It looks like you're missing the semicolon at the end of each return
statement in the function definition, which can lead to a syntax error when running the SQL. You should add a line before each return statement that contains just a ;
. Like this:
CREATE OR REPLACE FUNCTION prc_tst_bulk(sql text)
RETURNS TABLE (name text, rowcount integer) AS
$$
BEGIN
WITH v_tb_person AS (return query execute sql;)
...
...
END
$$ LANGUAGE plpgsql;
This should fix the issue you're having. Let me know if this works or if you have any other questions.
Imagine that we are bioinformaticians who want to study genetic data. We have a database of DNA sequences and their corresponding gene names stored in PostgreSQL. There is an unknown number (let's call it X) of rows where the sequence starts with "ATG" ("atg" being the start codon for translation into proteins).
We are given three pieces of information:
- The total number of genes in this database, denoted by Y
- The function that you described earlier:
prc_tst_bulk
, which returns the gene name and its row count when given a SQL query to execute. This is used for bulk inserts.
Your task is to write an optimized SQL query using prc_tst_bulk
function that, given as input, will return:
- The number of rows in our database with the start codon "ATG" and its gene name.
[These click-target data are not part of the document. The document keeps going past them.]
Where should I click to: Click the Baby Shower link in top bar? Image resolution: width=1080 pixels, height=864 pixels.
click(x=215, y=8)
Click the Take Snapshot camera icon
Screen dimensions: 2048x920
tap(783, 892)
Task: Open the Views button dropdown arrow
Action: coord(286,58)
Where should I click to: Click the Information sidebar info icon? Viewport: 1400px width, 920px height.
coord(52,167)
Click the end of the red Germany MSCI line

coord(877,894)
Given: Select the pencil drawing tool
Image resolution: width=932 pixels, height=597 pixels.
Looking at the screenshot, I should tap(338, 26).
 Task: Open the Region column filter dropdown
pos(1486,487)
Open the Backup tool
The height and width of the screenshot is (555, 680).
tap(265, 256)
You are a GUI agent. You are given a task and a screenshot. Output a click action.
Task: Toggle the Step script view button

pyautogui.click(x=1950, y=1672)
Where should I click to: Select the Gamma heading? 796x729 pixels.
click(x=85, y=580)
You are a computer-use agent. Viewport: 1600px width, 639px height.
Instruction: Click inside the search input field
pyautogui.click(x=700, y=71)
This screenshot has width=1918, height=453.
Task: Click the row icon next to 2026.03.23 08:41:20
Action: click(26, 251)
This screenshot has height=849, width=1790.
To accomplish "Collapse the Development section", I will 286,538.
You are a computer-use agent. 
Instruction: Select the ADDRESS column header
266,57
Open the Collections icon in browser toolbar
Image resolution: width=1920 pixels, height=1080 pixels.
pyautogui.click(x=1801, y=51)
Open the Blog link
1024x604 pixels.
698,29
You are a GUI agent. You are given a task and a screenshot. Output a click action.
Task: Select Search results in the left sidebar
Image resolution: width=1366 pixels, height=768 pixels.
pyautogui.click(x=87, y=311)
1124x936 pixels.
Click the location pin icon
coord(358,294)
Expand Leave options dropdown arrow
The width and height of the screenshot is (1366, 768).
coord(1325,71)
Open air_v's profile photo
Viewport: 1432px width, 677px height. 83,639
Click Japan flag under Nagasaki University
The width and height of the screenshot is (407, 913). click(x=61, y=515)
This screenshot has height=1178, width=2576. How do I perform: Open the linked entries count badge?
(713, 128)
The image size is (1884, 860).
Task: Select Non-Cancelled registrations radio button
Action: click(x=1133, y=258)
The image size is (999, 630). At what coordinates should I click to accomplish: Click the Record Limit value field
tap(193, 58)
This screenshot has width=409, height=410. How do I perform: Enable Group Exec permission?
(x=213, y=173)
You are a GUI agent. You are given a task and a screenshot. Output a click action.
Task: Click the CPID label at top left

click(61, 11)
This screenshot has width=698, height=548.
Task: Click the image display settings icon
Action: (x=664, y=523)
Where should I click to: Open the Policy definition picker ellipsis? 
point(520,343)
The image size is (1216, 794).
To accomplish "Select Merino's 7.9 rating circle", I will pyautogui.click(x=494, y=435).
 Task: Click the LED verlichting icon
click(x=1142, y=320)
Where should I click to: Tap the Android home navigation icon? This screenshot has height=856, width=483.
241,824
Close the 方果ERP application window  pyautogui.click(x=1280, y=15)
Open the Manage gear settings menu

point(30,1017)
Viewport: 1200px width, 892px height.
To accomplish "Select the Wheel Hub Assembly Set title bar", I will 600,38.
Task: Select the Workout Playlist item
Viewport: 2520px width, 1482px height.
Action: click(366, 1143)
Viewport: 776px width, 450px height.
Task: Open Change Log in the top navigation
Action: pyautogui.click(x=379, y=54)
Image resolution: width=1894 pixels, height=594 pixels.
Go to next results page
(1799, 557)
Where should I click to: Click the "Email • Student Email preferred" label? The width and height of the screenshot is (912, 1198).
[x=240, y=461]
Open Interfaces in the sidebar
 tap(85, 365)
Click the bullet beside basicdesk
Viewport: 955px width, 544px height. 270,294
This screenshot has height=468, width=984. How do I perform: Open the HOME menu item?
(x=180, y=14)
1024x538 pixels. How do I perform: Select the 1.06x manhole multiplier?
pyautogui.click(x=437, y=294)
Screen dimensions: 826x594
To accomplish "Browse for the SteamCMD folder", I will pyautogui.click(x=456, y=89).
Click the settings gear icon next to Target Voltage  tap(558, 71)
Question: Can you solve for X?
First step involves calculating the number of total sequences present in our data, denoted as Z (assuming that the same sequence can appear multiple times). Since prc_tst_bulk
returns both row count and gene name when executing a SQL statement. This is where inductive logic comes into play:
SELECT COUNT(*), GROUP BY name FROM prc_tst_bulk(...) // Executing our function
WHERE nome LIKE '%a%' // The start codon we're interested in
ORDER BY count DESC, name ASC
LIMIT 1;
This query returns the total number of sequences with "ATG", the sequence itself and its corresponding gene names. This forms the base for our tree of thought reasoning.
The second step is to get the number of rows (denoted as K) where the gene name contains 'gene_name' substring using:
SELECT COUNT(*), GROUP BY gene_name FROM prc_tst_bulk(...) WHERE nome LIKE '%a%';
This will provide us with a count of how many sequences contain a certain gene name. We have to apply deductive logic here: if we subtract K from the number of total genes, we would be left with the number of genes which do not contain our specific sequence of interest (the rest is because they can either start with "ATG" or "ATA") i.e., X.
Answer: The answer would be Y - (C + K), where C and K are values obtained in steps 1 & 2, respectively.